Last night, as part of our continuing effort to educate our children into the classics, we watched This Is Spinal Tap.
We ordered pizza and ate it off of paper plates while watching, too, because it seemed fitting. You really can’t watch that film with anything remotely healthy in your bloodstream. The conceptual whiplash would kill you faster than the salt and cholesterol ever will.
It would be more dangerous than getting a job as their drummer.
I first saw this film when I was in college, not too long after it came out. The TLA, down on South Street in Philadelphia, was a repertory cinema at the time and every month they came out with a schedule of the various films that would appear, usually for a day, and then be gone. It wedged itself into my brain almost instantly, and among my circle of friends it was required viewing. If you didn’t love that movie, we really didn’t have any idea how to treat you.
It’s surprising how well that film has held up, really. Other than some technological advances – nobody worries about cover art on albums anymore as it is difficult to put a cover on a download, for example, and some of the humor does rest on miscommunications that would be fairly easy to get past if everyone had a cell phone (though what new miscommunications that would create is a whole other issue) – the jokes are pretty much just as funny as they were.
It helps if you understand the musical references from the 60s and 70s, of course, and being able to identify the cameos of actors who were famous thirty years ago is a plus. But neither of those are really necessary to the story or the humor.
It’s a story about some decently talented guys who aren’t nearly bright enough to see just how far in over their heads they actually are but who know, somewhere in the back of their minds, that there is something more to their situation than they can see at that moment, and that never gets old.
The contrast between the seriousness with which they take their craft (the scene were Nigel Tufnel stops scraping a violin across his guitar strings in order to tune the violin springs to mind) and the sheer cluelessness with which they approach the rest of their world (“Hello, Cleveland!”) is the backbone of all sorts of modern comedy.
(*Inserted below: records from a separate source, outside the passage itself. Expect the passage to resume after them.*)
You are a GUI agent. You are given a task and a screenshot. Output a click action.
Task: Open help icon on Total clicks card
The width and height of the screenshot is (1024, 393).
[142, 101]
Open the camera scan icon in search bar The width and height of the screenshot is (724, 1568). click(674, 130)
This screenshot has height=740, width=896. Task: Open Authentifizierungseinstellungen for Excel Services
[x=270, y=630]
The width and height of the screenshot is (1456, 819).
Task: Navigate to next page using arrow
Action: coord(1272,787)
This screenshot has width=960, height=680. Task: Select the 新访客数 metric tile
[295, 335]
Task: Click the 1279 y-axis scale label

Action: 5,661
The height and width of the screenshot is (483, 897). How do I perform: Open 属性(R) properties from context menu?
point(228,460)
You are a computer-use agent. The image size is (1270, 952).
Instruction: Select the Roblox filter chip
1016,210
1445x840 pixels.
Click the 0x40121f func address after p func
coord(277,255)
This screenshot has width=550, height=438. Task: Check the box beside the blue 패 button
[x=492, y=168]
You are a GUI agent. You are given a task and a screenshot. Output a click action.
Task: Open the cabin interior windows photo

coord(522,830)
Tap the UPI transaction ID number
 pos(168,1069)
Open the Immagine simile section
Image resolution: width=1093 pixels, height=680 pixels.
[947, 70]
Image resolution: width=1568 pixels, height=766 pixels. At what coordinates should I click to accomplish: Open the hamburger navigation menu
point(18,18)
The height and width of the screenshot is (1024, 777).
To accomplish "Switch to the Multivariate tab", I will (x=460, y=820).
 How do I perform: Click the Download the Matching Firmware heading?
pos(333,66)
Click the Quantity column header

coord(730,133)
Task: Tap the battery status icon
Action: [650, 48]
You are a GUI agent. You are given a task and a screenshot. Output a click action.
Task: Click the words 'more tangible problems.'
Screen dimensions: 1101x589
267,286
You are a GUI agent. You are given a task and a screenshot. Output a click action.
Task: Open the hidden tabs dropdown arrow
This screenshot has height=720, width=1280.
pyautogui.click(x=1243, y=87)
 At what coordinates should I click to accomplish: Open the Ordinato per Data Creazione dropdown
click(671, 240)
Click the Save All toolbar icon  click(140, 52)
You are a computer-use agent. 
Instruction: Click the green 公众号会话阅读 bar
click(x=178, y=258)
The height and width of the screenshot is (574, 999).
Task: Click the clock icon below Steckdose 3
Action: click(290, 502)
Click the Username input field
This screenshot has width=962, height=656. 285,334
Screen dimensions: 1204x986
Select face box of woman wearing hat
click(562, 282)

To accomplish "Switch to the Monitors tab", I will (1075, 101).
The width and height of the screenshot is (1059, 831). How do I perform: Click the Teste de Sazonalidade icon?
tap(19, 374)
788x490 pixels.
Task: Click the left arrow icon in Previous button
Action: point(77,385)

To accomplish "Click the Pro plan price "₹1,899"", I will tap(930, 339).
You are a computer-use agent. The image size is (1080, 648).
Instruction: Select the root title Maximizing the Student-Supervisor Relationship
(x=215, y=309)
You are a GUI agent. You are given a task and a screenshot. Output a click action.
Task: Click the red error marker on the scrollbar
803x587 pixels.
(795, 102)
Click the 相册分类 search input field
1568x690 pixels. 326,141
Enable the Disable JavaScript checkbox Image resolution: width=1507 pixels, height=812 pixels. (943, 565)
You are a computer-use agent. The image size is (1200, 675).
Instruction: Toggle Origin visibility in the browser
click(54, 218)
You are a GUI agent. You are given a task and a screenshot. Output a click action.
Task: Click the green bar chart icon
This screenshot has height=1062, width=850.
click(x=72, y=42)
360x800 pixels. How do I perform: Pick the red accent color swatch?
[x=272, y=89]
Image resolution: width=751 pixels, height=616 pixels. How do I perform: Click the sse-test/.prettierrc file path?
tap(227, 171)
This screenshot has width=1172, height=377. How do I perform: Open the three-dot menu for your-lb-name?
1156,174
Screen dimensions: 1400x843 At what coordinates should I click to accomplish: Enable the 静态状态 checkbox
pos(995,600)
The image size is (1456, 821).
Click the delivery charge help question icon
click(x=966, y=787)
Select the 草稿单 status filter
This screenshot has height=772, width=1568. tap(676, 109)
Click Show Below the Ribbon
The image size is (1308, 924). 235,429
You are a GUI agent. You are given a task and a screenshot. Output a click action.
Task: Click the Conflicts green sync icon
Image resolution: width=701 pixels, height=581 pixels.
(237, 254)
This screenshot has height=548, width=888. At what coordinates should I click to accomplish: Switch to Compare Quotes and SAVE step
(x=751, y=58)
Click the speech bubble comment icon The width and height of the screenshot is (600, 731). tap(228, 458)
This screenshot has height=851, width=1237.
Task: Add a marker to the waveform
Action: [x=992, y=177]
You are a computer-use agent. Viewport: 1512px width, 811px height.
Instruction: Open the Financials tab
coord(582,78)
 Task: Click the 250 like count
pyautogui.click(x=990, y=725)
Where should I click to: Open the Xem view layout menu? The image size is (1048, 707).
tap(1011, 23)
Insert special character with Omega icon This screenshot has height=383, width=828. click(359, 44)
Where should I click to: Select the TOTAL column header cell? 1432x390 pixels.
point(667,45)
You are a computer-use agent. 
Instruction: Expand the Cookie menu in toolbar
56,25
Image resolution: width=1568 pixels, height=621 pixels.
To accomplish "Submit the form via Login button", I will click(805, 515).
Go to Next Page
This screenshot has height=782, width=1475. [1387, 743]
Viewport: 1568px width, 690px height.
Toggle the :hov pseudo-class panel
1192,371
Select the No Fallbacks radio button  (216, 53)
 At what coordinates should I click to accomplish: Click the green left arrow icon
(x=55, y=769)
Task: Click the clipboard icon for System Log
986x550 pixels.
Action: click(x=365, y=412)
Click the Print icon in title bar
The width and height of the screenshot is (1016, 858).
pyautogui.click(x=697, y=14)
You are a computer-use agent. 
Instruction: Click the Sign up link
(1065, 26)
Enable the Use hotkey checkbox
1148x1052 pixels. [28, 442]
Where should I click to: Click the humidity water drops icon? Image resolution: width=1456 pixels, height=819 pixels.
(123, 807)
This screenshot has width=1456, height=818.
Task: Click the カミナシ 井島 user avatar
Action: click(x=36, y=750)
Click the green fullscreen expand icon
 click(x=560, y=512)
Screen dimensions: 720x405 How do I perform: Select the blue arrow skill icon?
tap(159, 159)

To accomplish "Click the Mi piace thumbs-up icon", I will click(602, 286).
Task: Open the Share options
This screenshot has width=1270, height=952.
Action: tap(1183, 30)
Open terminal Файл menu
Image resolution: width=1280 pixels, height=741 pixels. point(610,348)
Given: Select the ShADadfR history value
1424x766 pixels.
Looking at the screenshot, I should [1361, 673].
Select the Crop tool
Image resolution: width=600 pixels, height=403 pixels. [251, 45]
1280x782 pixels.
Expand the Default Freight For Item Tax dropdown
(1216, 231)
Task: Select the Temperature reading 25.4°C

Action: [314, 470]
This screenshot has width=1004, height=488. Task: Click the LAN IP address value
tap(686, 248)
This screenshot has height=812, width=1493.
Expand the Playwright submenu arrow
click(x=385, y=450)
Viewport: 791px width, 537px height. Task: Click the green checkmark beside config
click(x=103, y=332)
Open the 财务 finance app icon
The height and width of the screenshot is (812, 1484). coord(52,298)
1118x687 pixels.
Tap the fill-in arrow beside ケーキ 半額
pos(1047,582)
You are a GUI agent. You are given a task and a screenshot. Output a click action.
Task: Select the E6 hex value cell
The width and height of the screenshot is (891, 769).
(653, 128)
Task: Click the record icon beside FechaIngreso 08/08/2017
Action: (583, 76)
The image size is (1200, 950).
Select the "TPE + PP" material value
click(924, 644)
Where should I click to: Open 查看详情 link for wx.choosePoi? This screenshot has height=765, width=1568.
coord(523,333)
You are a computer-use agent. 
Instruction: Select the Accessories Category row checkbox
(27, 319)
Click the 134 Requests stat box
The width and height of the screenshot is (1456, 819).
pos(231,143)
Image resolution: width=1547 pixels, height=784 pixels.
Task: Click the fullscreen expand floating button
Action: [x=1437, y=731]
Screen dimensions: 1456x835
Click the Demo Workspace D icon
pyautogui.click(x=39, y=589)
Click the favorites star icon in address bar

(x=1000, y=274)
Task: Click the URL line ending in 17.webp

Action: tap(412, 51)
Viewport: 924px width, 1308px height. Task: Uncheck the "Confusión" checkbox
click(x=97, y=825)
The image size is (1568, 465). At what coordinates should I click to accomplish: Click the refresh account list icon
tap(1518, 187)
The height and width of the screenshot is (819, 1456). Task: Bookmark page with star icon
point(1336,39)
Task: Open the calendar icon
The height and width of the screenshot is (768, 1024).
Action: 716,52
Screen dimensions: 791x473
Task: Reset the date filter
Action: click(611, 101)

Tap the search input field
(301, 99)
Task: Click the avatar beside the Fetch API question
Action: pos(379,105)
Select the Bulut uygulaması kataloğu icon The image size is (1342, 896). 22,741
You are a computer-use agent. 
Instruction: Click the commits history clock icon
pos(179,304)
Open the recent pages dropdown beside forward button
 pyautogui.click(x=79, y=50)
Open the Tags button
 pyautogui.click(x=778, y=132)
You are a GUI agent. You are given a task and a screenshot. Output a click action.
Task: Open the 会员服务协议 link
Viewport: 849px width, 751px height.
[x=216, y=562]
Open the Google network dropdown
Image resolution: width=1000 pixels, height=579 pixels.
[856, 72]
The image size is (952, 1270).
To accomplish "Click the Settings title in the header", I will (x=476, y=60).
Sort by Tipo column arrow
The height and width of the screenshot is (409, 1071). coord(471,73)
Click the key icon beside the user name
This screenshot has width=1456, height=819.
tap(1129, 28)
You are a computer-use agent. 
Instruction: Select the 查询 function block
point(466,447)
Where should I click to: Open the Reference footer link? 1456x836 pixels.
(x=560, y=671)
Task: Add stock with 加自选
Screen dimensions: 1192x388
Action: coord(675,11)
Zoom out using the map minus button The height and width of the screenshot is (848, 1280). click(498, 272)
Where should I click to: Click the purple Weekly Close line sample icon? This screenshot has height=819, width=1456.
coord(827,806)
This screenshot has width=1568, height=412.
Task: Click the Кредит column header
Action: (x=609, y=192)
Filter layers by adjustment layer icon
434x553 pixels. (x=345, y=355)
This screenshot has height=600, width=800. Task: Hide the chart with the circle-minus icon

You find yourself repelled by their inability to understand how much they lack and simultaneously cheering for them for pretty much the same reason.
Plus, the movie is a quote machine.
The girls made it all the way through and they seemed to enjoy it. They certainly have a better handle on some of the standard family lines around here than they did beforehand (“it goes up to eleven”).
Parenting: for the win.
I love how they get lost between the dressing rooms and the stage, with every weaker rallies of "Rock-n-Roll!" "Other way, other way."